(Stored records)
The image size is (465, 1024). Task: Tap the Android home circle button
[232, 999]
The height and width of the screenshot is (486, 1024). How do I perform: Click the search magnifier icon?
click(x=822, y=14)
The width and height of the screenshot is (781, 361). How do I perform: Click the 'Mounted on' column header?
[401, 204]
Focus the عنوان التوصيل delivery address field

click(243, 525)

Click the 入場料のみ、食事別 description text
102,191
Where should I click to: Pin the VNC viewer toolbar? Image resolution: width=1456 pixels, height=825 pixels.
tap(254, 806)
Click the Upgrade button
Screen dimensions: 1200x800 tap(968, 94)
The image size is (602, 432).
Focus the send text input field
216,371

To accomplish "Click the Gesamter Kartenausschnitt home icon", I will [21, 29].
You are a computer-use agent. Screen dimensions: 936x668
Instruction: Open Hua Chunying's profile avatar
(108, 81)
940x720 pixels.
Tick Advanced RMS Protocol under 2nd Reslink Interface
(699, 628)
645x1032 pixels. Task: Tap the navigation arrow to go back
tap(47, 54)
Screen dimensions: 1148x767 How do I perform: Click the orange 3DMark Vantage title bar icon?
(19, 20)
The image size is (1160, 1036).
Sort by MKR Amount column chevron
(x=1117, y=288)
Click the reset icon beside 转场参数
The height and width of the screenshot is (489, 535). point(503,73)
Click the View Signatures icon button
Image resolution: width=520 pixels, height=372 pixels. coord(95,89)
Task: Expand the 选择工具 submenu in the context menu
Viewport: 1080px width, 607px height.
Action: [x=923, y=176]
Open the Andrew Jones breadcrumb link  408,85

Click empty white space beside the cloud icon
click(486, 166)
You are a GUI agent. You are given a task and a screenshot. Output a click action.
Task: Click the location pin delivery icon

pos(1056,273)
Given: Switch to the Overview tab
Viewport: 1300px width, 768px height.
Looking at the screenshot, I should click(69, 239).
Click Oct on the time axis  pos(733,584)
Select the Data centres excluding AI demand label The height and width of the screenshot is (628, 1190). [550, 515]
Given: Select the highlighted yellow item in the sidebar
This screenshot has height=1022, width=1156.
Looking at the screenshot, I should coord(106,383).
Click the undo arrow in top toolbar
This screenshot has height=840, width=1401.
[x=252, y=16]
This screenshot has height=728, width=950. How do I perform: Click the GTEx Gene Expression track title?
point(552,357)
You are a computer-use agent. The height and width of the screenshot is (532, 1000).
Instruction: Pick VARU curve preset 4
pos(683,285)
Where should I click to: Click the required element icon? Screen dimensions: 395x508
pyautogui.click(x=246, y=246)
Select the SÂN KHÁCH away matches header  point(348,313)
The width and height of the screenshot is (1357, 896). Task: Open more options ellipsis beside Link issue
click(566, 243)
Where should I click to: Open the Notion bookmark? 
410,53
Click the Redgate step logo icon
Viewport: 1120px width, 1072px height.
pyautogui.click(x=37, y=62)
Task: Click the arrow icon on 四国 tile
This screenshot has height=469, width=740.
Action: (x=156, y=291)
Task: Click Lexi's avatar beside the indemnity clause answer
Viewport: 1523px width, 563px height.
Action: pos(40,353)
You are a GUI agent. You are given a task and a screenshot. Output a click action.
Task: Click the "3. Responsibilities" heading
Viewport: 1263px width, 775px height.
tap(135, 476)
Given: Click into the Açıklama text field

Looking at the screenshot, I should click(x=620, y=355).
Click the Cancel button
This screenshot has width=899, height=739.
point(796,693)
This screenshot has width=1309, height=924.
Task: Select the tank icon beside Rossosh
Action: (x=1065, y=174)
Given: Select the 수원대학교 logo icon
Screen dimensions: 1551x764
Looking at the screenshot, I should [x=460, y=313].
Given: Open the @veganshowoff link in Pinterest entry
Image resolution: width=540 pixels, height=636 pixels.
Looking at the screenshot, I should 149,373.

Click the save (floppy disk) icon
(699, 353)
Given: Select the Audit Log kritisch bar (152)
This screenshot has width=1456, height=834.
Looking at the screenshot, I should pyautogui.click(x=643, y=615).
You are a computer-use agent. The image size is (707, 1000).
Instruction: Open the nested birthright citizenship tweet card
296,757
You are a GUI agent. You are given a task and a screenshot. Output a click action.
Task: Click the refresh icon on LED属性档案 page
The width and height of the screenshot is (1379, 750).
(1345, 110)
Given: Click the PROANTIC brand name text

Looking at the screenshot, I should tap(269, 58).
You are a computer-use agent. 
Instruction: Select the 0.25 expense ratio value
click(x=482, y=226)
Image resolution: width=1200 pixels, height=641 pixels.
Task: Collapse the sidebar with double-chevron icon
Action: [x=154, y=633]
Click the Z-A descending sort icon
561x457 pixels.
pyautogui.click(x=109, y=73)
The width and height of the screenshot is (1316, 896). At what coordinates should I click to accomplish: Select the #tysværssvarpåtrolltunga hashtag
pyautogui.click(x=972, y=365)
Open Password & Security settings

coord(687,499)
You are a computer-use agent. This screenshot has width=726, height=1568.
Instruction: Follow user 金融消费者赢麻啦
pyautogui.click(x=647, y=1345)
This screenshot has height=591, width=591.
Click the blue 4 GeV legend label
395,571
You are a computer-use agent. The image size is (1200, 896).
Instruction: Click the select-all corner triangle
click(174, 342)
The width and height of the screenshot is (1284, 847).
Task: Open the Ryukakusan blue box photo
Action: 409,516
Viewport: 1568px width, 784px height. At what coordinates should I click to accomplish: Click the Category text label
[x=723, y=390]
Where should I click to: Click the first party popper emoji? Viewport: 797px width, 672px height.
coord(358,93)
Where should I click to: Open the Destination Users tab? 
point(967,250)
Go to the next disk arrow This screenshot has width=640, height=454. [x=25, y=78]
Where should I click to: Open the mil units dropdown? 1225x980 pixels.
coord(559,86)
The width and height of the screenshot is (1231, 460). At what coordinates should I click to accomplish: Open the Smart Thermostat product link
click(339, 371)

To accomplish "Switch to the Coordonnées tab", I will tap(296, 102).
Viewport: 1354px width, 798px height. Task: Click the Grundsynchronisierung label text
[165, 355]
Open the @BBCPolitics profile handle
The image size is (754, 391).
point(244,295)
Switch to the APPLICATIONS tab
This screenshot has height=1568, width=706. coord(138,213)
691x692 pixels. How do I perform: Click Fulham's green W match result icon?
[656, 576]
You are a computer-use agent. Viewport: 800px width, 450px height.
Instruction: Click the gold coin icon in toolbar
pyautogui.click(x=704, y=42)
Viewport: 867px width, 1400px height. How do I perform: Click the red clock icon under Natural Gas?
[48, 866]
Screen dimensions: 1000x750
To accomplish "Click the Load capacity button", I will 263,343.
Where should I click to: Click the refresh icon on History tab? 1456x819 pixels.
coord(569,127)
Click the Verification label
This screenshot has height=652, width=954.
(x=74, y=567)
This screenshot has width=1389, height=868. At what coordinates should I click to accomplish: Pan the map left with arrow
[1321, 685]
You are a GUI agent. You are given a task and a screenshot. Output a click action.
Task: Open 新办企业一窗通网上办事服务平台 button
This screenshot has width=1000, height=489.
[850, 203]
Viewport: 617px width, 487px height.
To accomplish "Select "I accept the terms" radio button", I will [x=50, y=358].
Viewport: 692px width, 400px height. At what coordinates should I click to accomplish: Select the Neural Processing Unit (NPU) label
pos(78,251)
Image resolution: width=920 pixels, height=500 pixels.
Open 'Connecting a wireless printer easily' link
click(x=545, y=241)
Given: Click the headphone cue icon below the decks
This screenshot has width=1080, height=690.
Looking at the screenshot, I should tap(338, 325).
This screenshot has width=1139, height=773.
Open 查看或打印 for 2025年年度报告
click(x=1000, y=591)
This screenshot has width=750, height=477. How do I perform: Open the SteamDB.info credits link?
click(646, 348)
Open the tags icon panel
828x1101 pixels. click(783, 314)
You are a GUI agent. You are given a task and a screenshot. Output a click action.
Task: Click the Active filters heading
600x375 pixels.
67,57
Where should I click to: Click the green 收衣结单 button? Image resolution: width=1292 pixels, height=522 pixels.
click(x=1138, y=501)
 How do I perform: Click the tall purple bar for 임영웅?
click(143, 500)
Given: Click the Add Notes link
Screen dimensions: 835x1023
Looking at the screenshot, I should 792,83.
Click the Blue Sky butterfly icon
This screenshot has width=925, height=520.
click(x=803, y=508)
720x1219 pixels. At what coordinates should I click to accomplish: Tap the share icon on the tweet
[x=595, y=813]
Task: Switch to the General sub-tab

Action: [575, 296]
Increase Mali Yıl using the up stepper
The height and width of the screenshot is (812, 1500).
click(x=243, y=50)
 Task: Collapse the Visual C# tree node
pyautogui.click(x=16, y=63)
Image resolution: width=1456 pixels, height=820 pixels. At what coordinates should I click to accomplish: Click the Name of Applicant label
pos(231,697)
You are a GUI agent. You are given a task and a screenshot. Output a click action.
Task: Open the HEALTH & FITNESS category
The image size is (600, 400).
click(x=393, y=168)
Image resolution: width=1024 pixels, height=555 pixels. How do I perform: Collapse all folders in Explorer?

How to complete this task -
Please count the lines above that contain the word "will", and reply with the number alone.

Answer space -
4